Há, inclusive, na Lei nº 11.265, de 2006, parte da NBCal, um parágrafo que estabelece como dever do fabricante, distribuidor ou importador informar aos representantes comerciais e às agências de publicidade contratadas sobre o conteúdo da lei.
Porém o estudo feito no Rio indica que isso não é levado a sério pelas maiores corporações do setor, já que mais de 75% dos representantes de estabelecimentos comerciais entrevistados relataram receber visitas periódicas, às vezes até diárias, de representantes da Nestlé. Pouco menos da metade citou, também, visitas da Danone.
Vende-se gato por lebre
No ano seguinte à publicação da Lei nº 11.265, a indústria colocou no mercado um produto novo, o polêmico composto lácteo. Ultraprocessado que precisa conter, no mínimo, 51% de leite e derivados lácteos, e o restante da composição pode ter adição de açúcar e aditivos químicos.
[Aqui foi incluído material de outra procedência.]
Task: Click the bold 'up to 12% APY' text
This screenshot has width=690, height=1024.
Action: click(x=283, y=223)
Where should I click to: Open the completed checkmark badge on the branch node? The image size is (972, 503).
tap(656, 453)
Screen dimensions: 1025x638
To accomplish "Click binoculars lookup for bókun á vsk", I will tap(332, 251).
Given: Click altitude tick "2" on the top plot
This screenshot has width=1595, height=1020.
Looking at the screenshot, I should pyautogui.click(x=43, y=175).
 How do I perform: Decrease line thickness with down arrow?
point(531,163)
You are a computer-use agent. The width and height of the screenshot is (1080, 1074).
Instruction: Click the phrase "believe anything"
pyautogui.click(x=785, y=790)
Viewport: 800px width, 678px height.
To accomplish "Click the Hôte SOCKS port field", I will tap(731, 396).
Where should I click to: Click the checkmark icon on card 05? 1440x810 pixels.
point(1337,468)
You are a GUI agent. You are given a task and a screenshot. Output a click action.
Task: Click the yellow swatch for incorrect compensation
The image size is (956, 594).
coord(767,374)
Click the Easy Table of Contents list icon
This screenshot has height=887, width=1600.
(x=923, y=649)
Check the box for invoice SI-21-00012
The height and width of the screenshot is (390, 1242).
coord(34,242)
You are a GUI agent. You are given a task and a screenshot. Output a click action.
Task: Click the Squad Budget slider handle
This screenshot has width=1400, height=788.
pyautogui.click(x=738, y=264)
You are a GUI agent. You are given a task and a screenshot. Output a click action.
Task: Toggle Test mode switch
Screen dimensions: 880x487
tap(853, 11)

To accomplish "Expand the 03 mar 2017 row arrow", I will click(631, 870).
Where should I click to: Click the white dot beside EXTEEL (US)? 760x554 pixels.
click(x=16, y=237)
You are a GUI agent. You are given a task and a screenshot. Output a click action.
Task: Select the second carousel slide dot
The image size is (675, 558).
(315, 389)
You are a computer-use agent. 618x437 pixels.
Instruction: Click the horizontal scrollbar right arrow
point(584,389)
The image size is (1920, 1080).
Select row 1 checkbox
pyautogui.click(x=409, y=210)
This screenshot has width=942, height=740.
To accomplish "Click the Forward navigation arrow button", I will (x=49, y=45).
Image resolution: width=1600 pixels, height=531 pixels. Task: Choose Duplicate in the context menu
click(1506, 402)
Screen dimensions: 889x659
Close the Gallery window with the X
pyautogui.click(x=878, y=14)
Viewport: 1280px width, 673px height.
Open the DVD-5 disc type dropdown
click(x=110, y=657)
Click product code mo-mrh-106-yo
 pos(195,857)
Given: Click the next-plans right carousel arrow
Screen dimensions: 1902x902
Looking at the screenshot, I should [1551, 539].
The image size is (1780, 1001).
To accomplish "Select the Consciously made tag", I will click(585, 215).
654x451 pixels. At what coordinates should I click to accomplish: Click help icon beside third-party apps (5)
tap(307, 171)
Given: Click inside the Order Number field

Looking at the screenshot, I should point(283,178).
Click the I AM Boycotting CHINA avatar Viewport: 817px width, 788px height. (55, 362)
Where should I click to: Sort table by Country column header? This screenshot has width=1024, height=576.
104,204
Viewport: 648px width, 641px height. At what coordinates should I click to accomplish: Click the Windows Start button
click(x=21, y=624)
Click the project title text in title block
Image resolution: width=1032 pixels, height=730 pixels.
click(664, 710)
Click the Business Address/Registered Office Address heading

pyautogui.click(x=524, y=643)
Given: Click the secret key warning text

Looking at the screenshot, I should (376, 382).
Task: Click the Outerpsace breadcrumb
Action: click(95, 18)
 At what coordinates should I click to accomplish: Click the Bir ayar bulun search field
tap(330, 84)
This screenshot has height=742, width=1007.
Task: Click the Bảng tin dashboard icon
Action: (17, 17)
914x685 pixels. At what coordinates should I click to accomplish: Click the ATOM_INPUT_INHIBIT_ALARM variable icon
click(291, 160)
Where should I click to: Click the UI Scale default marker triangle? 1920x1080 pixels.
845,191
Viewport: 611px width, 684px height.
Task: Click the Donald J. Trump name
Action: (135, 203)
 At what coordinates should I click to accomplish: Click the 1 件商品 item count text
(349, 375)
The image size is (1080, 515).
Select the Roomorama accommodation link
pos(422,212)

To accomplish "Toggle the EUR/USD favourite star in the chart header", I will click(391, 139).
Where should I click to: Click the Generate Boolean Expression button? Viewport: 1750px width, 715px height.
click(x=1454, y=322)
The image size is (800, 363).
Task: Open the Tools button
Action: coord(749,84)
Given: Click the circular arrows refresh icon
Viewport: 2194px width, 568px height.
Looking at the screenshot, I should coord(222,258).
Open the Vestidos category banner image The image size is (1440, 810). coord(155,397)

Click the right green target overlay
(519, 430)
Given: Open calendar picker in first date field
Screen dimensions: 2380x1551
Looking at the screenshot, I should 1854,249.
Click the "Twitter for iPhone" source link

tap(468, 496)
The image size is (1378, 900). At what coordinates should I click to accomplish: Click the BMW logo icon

Apesar de não ser recomendado para crianças, é a esse público que os fabricantes direcionam o produto.
A partir daí, as estratégias que a indústria adotou – e ainda adota – para promover a fórmula infantil foram estendidas ao composto lácteo. A promessa é reforçar as vitaminas e proporcionar os nutrientes necessários. Fibras, minerais e tudo o mais que couber no rótulo ou propaganda. Os produtos são apresentados como aliados das famílias, tanto na “promoção da saúde” quanto no quesito “praticidade”.
Segundo relatos de profissionais responsáveis pelo monitoramento da Ibfan, normalmente os fabricantes desses produtos respondem à notificação de infração dizendo que o composto lácteo não é abarcado pela NBCal, já que só surgiu no mercado depois dela.
Contudo a advogada Mariana Gondo ressalta que o composto lácteo é um produto que está abarcado pela legislação, na categoria de alimentos de transição. Ela explica que a NBCal, assim como o Código de Defesa do Consumidor, é um dispositivo que tem incisos gerais, que contemplam situações que surgem depois da publicação da lei.
Fato é que o composto lácteo entrou de vez na competição do mercado de substitutos do leite materno, inclusive com o uniforme do time. Não é por acaso a semelhança entre os rótulos de compostos, fórmulas infantis e leites em pó. E o “ouro” não está em nenhum deles.